Art from the Complex     Convent

The Renaissance arch at the entrance to this chapel off the right wall of San Domenico probably belonged to the Altare di San Lorenzo, which the heirs of Lorenzo di Giovanni Bello commissioned from Agostino di Duccio (see below) in 1459. 

Lorenzo's son, Pier Gentile left money in his will for a chapel to be inserted into the wall here, and he entrusted the commission to his heir and aunt, Donna Brigida.  The altar by Agostino di Duccio, which had to be demolished to make way for it, was partially re-erected as its altarpiece.  The chapel, like the altar, was dedicated to the memory of Pier Gentile's father (Brigida's brother), Lorenzo di Giovanni. 

The chapel is now known as the Cappella della Madonna del Voto in reference to the statue (18th century) of the Madonna and Child that is now at the centre of the altarpiece.

Altare di San Lorenzo (1459)

The heirs of Lorenzo di Giovanni Bello commissioned this altar on the back wall of the chapel from Agostino di Duccio.  The contract stipulated the inclusion of statues of the Madonna and Child with SS Laurence, John the Baptist, Peter Martyr and Bridget of Sweden (respectively name saints of the deceased, his father, his grandfather and his sister).  The altar was originally located on the last bay of the right wall of the nave of the church, but was demolished in 1482 to permit the construction of the Cappella di San Lorenzo.  As noted above, it was partially re-erected as the altarpiece of the new chapel.  The arch that now frames the entrance to the chapel (see the illustration above) probably originally framed the altar.

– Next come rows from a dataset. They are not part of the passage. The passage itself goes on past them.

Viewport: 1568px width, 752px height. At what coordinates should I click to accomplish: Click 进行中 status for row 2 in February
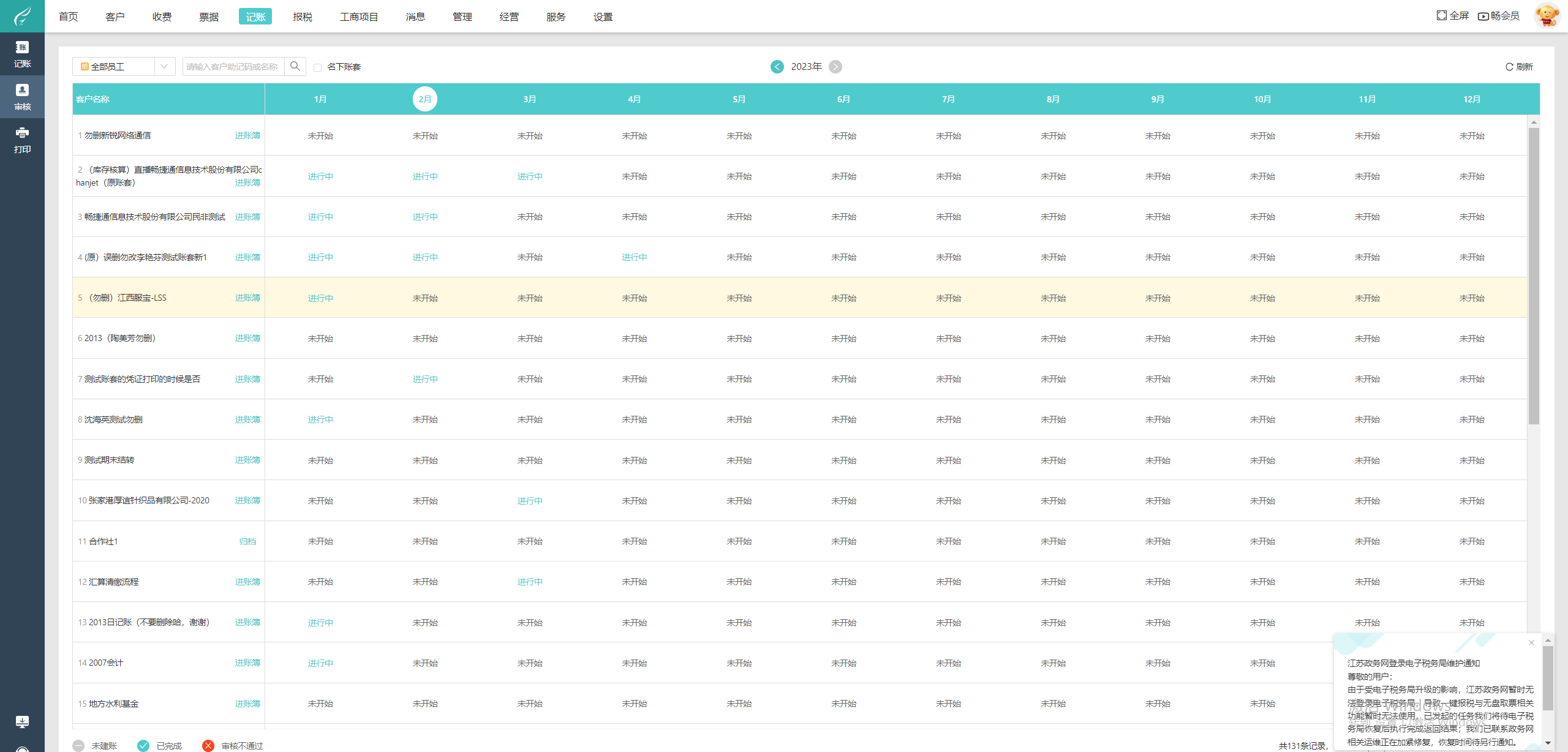pos(425,176)
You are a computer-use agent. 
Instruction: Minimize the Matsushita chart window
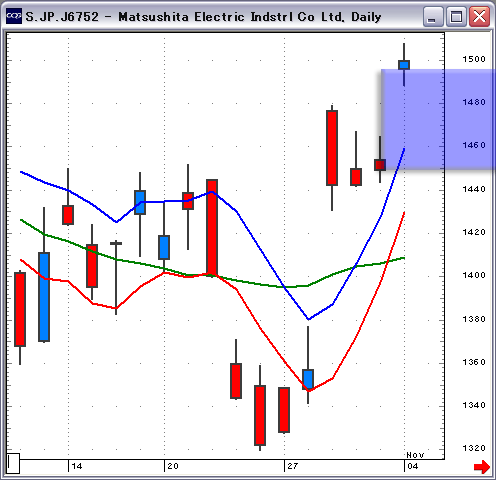point(432,16)
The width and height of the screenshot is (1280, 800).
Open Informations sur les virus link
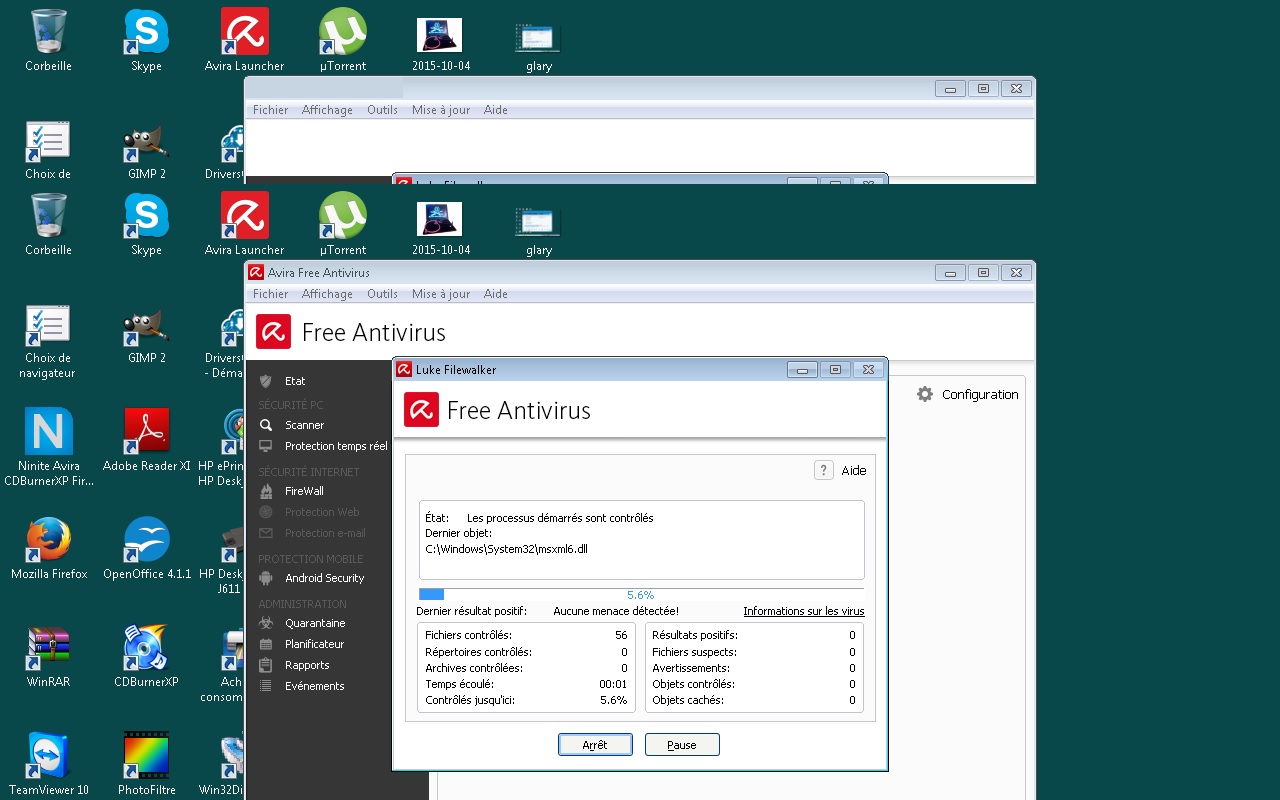click(803, 611)
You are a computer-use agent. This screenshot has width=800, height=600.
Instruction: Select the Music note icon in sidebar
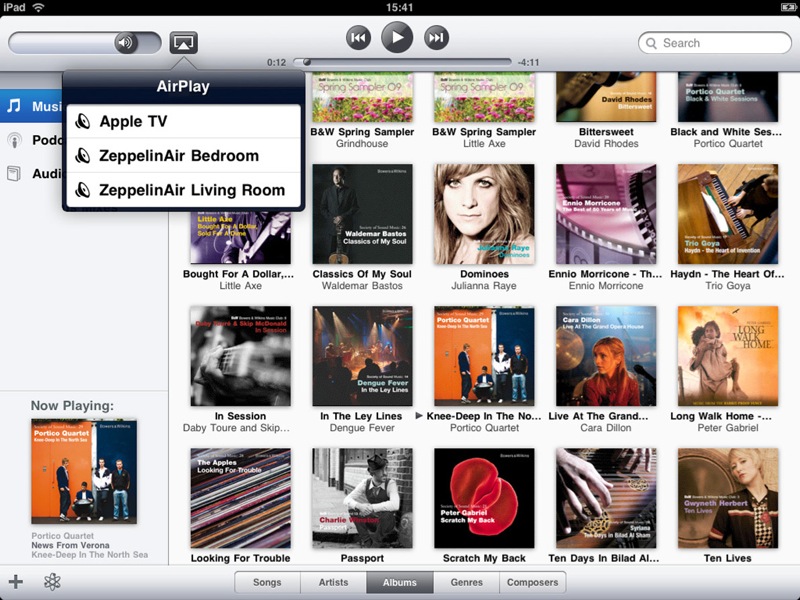pyautogui.click(x=14, y=106)

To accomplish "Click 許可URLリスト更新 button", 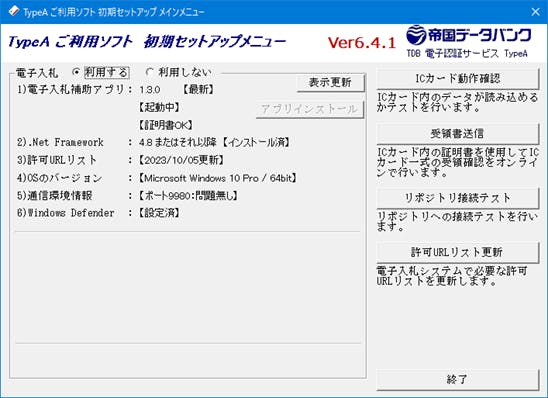I will (x=457, y=252).
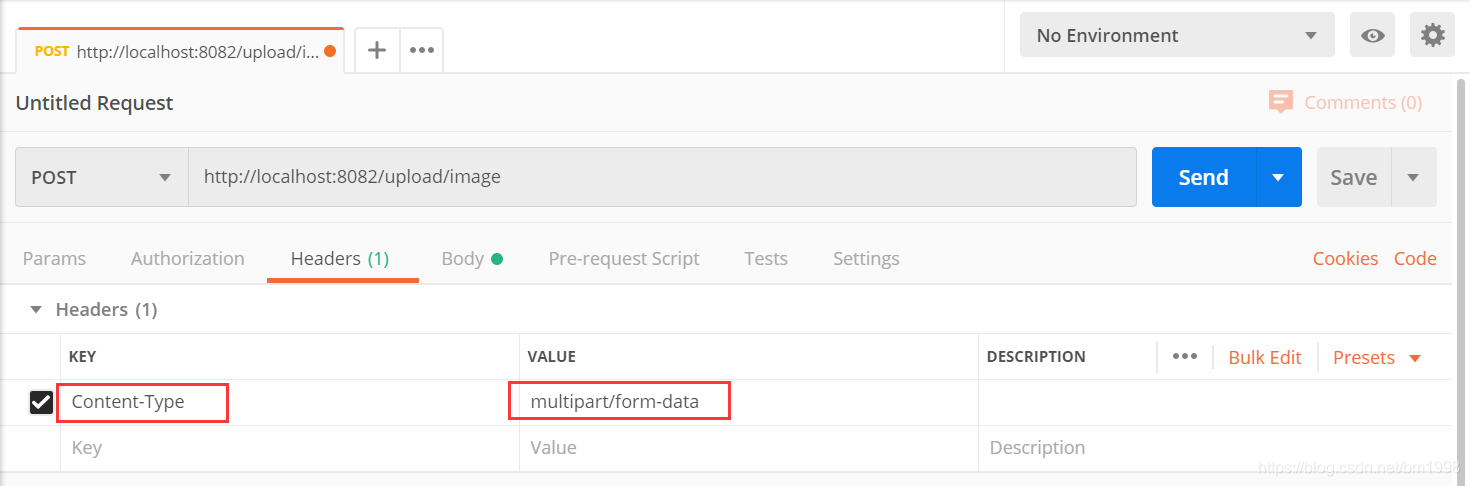Open the Presets dropdown
Screen dimensions: 1470x486
click(x=1377, y=357)
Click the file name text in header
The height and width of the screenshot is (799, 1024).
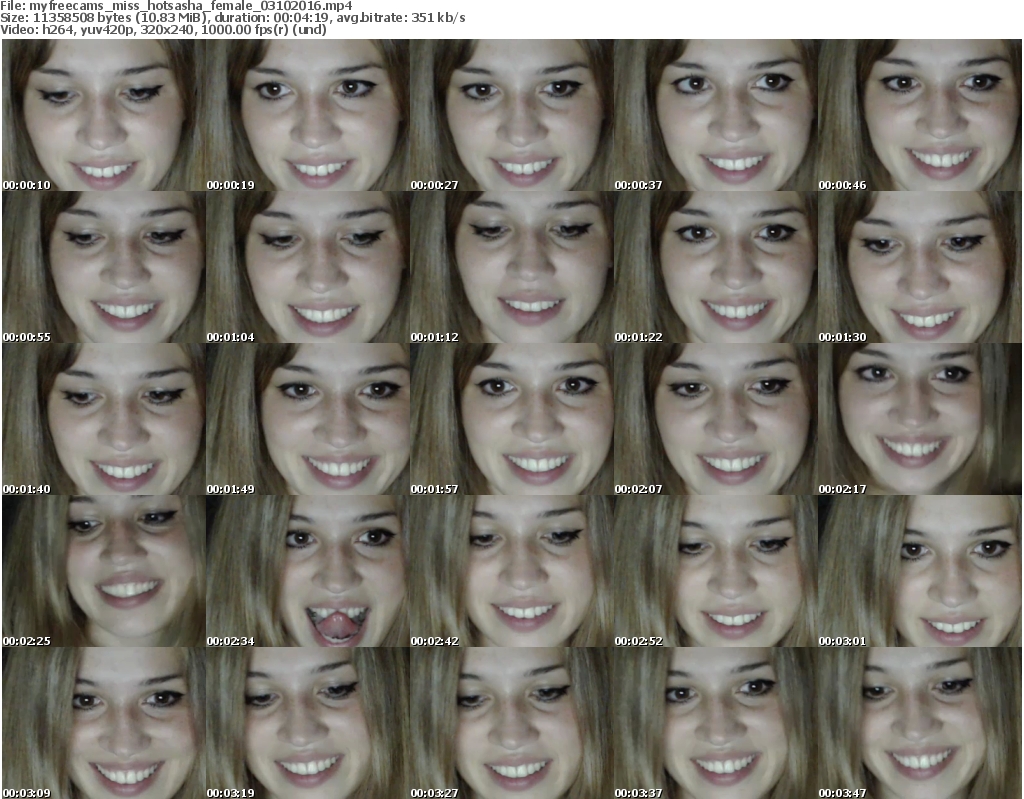[176, 6]
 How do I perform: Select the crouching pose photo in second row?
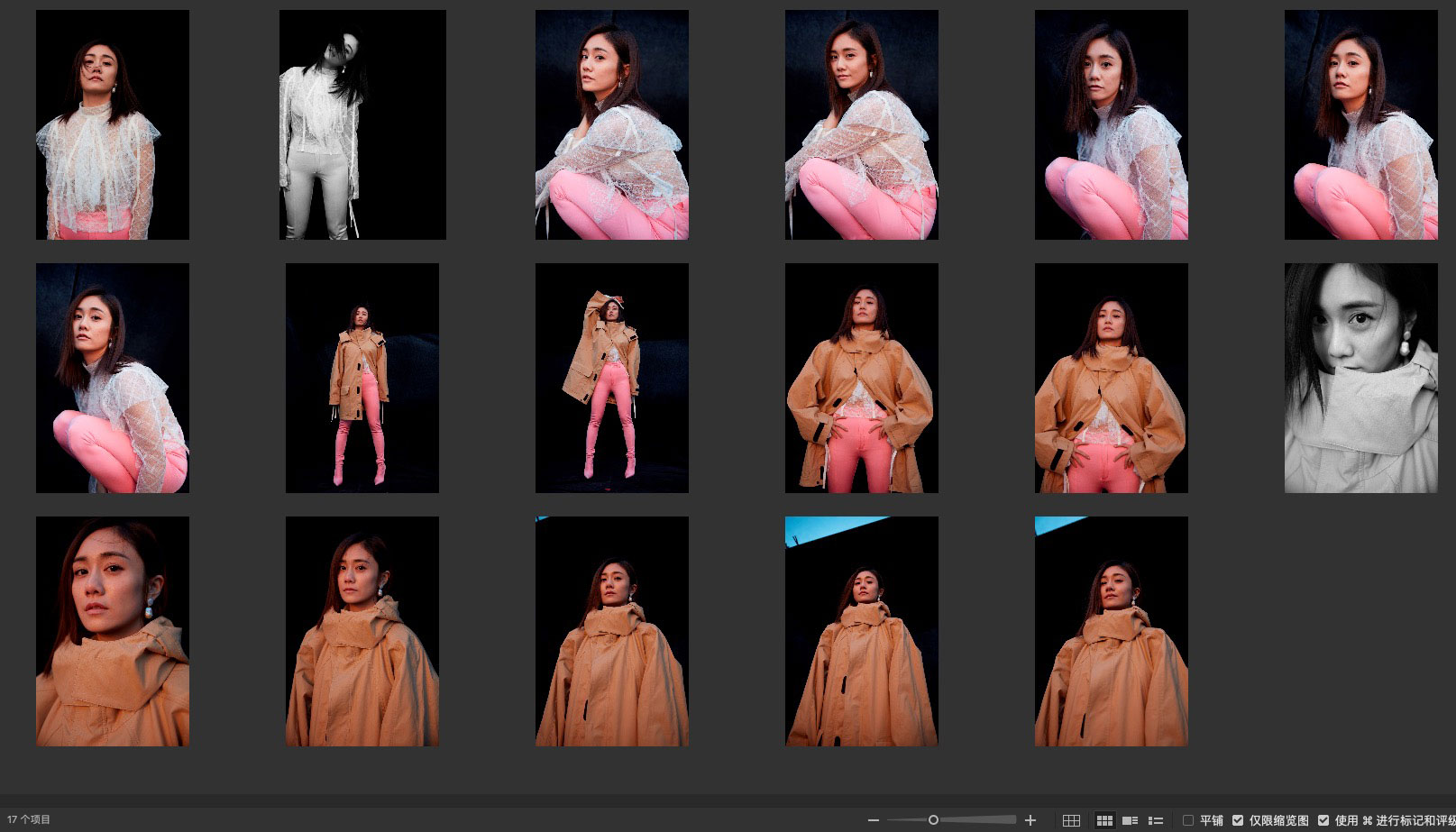coord(113,378)
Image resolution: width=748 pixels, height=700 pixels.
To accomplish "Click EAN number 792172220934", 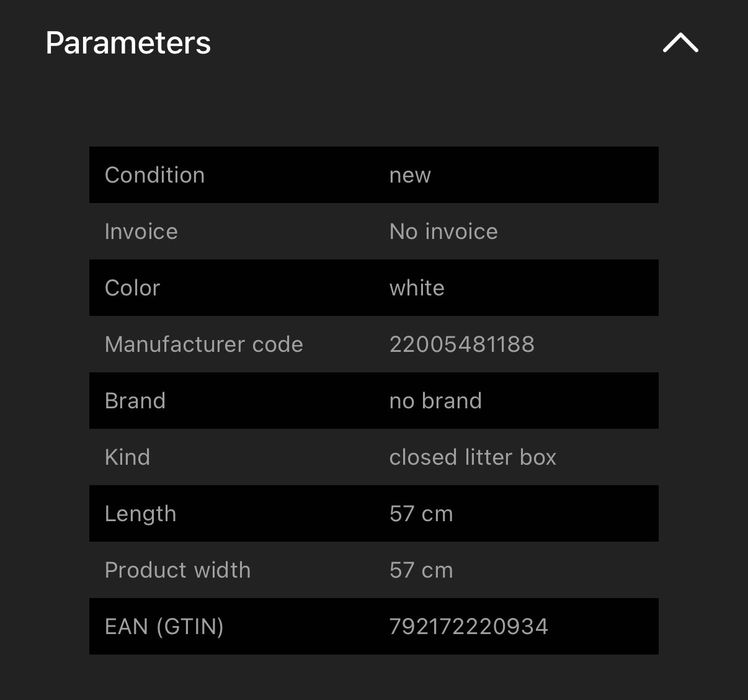I will 468,626.
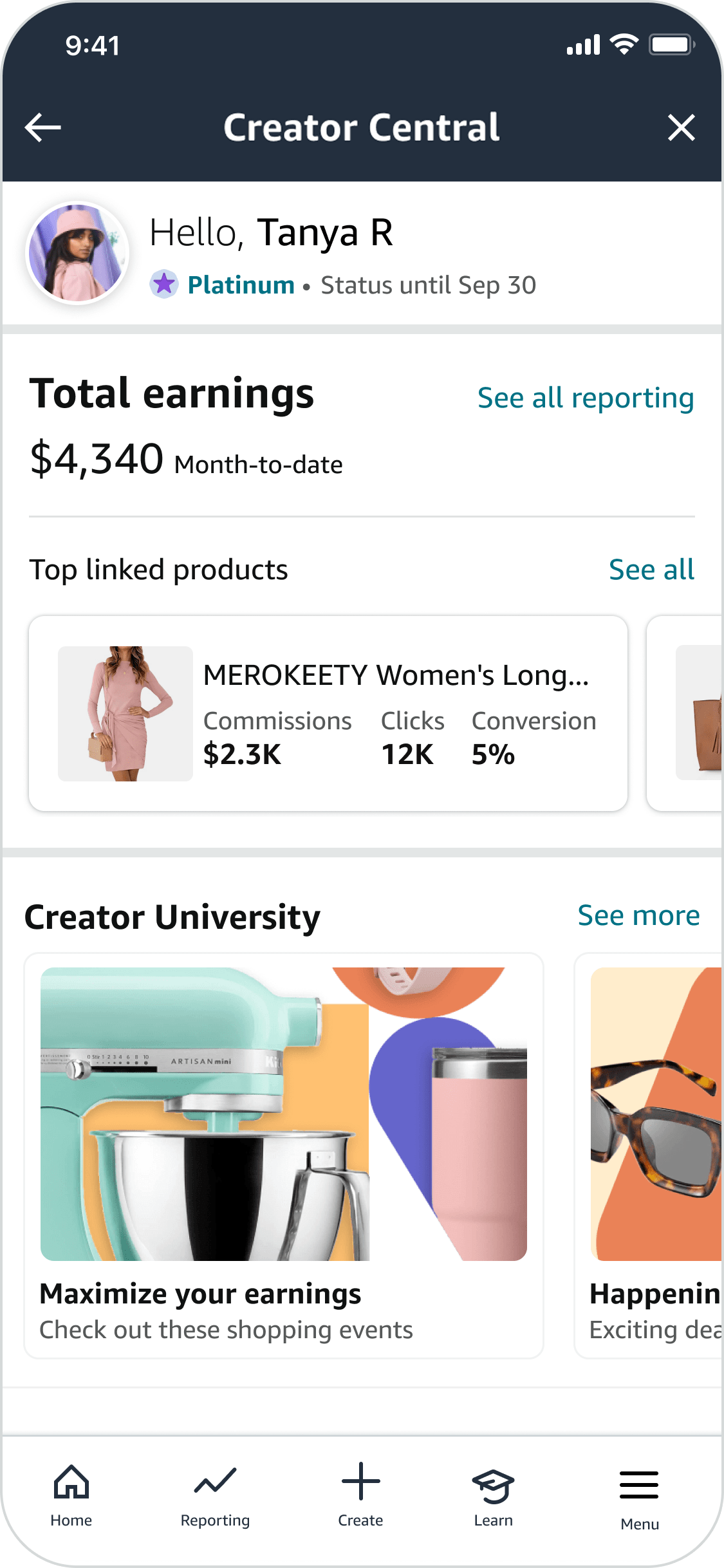The image size is (724, 1568).
Task: Tap the pink dress product thumbnail
Action: (x=125, y=713)
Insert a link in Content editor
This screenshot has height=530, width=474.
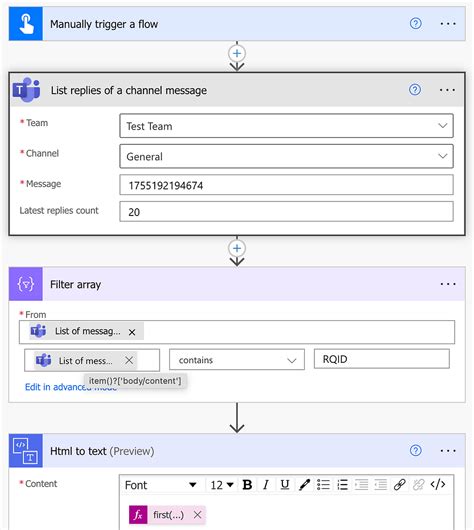pos(400,485)
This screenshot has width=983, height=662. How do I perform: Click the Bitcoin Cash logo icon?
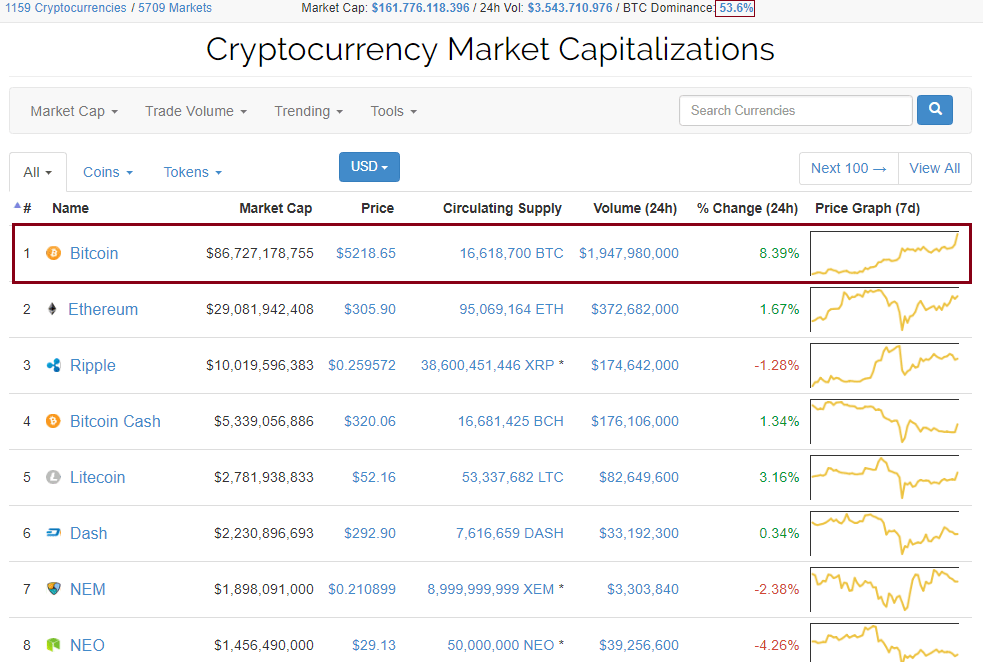point(54,421)
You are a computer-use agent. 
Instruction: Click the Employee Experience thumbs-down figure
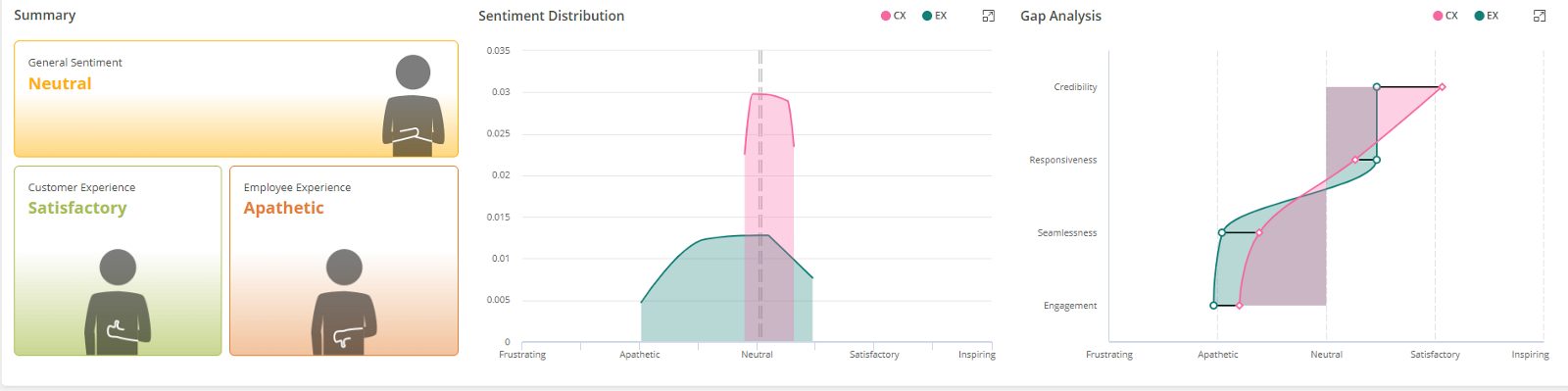coord(344,302)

The altarpiece has been altered on a number of occasions.  As currently reconstituted, the altar contains a number of figures that are attributed to Agostino di Duccio:

  1. the Madonna and Child with flanking angels in the lunette;

  2. stone figures of the Annunciation in the upper niches to the sides (which probably did not belong to the original altar); and

  3. terracotta figures of SS John the Baptist and Laurence in the lower niches to the sides.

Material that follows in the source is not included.